The comparative strengths of the EU’s joint programming very much focus on the benefits of increased cooperation and knowledge sharing, including greater visibility and stronger political clout. Joint programming can also contribute to ensuring that development cooperation becomes a more integrated part of the EU’s overall external activities and is put into a broader strategic context. Joint programming can also serve as a good platform for broader cooperation with other actors.
In accordance with Agenda for Change and The Right to a Better Life, Denmark will work for stronger local policy dialogue on EU programming, including in connection with joint programming of EU development activities. A key goal for Denmark will be to ensure that the joint programming is coordinated locally, is open to other development partners and is led by the developing countries themselves. Denmark will play an active role in the joint programming in all relevant priority countries and take this into account in country policies and programming.
Denmark will seek stronger cooperation at the analytical level through the formulation of joint analyses and framework documents for country interventions (e.g. in the form of EU Joint Framework Documents) that underpin a common EU understanding of the realities and challenges in priority countries.
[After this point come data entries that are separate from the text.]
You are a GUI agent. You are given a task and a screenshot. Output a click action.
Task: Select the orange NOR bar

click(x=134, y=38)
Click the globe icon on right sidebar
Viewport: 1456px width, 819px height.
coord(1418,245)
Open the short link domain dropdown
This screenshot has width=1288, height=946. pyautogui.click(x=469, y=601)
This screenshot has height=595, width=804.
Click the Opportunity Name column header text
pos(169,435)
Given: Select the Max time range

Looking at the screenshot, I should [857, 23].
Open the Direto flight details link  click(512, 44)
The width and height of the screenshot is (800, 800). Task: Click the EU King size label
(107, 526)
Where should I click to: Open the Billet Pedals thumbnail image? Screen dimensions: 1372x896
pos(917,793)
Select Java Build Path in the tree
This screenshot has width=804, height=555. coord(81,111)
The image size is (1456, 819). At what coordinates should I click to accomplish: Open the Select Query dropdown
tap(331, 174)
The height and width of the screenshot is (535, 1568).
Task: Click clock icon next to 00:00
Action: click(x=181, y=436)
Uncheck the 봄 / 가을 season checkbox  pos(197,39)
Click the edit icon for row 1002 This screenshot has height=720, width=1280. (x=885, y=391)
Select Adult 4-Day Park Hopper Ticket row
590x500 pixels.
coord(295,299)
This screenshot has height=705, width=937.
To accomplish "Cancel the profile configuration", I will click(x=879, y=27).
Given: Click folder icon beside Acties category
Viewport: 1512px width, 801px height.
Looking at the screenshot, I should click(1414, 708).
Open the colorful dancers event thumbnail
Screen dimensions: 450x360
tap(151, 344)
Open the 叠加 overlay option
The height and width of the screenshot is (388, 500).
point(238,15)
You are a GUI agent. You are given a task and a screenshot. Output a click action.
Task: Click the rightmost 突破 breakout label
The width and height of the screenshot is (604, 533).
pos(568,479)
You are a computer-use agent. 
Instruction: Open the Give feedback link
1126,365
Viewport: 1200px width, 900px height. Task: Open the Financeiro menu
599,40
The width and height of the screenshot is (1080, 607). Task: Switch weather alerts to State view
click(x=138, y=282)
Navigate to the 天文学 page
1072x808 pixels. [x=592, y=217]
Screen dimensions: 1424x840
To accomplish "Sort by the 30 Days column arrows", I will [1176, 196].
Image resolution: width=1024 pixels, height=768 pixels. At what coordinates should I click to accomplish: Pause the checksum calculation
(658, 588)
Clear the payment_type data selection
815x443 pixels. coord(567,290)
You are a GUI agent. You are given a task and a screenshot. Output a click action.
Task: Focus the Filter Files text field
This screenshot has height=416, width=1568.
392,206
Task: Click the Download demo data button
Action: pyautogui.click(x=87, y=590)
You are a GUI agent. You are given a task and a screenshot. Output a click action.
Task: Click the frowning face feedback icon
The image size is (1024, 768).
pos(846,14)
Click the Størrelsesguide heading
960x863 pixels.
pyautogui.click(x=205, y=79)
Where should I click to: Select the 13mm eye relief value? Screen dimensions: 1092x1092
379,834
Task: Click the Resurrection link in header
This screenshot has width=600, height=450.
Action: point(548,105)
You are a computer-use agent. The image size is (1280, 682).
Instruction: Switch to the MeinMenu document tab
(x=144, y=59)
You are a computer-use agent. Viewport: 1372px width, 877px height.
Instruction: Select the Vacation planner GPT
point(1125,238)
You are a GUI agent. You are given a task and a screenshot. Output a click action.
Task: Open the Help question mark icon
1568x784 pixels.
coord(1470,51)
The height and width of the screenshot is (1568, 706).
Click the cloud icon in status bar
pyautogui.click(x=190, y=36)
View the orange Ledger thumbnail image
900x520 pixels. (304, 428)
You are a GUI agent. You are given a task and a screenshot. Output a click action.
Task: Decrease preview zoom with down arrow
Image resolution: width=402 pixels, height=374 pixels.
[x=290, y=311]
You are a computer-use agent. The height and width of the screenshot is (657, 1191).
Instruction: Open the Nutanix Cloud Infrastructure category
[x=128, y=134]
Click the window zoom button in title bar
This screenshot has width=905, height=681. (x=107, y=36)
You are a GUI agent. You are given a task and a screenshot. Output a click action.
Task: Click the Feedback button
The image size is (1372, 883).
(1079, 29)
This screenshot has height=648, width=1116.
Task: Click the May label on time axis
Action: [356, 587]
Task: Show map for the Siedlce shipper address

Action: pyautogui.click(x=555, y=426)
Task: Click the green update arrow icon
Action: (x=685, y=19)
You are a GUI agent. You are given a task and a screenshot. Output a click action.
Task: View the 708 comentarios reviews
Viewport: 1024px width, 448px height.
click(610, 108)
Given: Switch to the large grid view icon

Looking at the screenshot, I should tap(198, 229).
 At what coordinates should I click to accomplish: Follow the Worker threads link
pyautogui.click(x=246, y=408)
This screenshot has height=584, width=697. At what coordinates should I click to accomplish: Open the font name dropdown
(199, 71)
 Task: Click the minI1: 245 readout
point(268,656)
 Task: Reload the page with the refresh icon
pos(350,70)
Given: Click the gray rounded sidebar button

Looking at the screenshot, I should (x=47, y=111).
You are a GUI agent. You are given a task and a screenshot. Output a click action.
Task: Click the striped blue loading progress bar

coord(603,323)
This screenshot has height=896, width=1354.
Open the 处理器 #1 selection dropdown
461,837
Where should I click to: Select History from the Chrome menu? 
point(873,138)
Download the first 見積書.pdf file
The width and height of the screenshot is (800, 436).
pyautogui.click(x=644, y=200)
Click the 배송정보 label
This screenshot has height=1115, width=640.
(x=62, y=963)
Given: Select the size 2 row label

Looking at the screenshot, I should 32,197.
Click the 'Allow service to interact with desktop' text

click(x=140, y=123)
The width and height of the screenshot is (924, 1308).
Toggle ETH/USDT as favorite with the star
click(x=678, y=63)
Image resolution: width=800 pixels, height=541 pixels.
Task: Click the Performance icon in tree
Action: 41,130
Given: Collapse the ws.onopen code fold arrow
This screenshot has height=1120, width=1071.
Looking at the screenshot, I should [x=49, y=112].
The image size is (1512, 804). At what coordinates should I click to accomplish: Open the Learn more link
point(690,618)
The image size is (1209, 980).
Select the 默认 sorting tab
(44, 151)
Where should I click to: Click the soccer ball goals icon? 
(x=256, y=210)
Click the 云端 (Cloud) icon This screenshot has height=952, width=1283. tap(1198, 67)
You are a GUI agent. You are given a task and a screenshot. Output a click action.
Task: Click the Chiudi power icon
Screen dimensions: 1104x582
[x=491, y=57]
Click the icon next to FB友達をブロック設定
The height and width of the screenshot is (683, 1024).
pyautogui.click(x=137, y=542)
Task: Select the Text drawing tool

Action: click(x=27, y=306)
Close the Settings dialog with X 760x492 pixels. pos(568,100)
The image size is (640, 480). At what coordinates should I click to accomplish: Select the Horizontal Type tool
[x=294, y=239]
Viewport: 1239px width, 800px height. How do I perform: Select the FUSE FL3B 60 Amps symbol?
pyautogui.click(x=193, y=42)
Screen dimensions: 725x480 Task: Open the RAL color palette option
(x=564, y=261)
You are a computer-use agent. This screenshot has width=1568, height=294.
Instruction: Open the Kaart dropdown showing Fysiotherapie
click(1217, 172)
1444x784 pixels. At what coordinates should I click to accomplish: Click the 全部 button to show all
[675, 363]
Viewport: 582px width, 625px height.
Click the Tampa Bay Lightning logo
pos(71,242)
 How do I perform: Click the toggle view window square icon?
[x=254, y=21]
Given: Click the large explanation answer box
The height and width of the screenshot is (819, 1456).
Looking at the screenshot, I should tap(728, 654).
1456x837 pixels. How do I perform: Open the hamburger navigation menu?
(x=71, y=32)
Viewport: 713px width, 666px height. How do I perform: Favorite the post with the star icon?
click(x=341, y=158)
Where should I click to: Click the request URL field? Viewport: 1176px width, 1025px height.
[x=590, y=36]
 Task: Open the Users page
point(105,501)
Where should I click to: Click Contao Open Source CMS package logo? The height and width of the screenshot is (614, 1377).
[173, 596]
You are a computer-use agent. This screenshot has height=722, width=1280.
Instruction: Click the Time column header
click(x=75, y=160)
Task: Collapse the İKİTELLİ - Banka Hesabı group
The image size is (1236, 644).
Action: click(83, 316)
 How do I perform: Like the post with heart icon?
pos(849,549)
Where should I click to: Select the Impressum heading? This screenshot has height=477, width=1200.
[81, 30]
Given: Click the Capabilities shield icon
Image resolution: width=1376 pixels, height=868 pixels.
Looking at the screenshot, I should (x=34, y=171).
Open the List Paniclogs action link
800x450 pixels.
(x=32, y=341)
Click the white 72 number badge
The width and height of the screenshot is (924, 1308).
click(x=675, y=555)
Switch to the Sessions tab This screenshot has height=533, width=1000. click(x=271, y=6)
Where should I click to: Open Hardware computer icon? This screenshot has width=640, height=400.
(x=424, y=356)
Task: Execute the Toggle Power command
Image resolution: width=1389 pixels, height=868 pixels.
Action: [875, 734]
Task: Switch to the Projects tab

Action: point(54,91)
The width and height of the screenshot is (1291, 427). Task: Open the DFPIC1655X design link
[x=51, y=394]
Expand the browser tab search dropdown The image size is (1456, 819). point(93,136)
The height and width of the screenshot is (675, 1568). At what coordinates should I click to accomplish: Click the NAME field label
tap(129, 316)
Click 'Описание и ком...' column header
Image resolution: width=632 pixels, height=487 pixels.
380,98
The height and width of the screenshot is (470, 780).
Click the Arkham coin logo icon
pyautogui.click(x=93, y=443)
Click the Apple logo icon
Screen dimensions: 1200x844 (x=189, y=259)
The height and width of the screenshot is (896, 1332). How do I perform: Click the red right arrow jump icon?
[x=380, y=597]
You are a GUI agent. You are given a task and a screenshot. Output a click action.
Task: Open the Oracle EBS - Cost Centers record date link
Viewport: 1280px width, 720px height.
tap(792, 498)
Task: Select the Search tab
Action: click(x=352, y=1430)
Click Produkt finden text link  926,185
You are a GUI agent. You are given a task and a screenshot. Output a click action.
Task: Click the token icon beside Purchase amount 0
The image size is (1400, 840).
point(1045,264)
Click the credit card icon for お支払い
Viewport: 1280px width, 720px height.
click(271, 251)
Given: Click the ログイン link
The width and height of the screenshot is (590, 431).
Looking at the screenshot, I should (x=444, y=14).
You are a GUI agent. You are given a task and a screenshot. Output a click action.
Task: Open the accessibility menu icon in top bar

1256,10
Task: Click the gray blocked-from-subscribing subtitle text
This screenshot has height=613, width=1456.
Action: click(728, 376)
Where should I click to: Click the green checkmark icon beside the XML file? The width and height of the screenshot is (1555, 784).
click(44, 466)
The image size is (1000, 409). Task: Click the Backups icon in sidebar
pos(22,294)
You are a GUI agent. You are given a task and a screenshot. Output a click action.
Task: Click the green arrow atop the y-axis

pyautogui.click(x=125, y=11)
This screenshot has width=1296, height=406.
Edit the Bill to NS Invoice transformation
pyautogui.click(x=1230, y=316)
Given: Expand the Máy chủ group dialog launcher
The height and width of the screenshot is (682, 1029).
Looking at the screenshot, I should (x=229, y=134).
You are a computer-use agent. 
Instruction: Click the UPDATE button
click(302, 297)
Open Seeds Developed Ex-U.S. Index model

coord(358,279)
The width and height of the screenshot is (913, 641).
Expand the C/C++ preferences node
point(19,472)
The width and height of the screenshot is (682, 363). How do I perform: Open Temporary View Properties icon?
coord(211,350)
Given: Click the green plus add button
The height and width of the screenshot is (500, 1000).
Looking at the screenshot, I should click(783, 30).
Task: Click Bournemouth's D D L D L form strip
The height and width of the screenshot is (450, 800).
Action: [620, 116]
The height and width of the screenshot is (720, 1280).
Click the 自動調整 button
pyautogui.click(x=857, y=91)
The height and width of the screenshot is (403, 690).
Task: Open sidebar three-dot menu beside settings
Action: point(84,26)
A common strategic approach will also contribute to synergies and complementarities between development cooperation and political interests and concerns in the priority country, for example within trade, climate and security. These joint analyses can supplement and feed into Denmark’s own country policy documents or also save resources if delegated to EU Delegations or other Member States.
With the decentralisation of Danish aid management to the embassies, our broad country policy documents and the transition to multi-annual country programmes, Denmark is already well equipped to participate in new joint analysis and programming initiatives. Similarly, Denmark wishes to participate in joint initiatives and co-financing arrangements with the EU and other Member States in selected strategic areas as well as utilise opportunities for enhancing cooperation with the EU Delegations, including through delegated cooperation.
It is important to avoid a Brussels-managed process that excludes other development partners and involves new, heavy processes. Focus must be on creating added value in the local context, and Denmark must take account of structural and historical limitations. Consequently, major challenges remain in relation to knowledge sharing between Member States, the complex decision-making processes in the EU system and the issue of division of labour and responsibility between the European External Action Service and the Commission. The Danish approach will therefore be pragmatic and initiate the process in countries where ownership is strong and where the added value in relation to other coordination processes is clear. It is recognised that joint programming takes time and requires a shift in mindset from all actors involved. Denmark is ready to let some Member States together with the EU Delegation lead the way in joint programming in order to prevent progress being blocked by Member States which do not have the opportunity or the will to participate. In the future, Denmark will be ready to examine to what extent EU joint programming can lead to common implementation plans and performance measurement.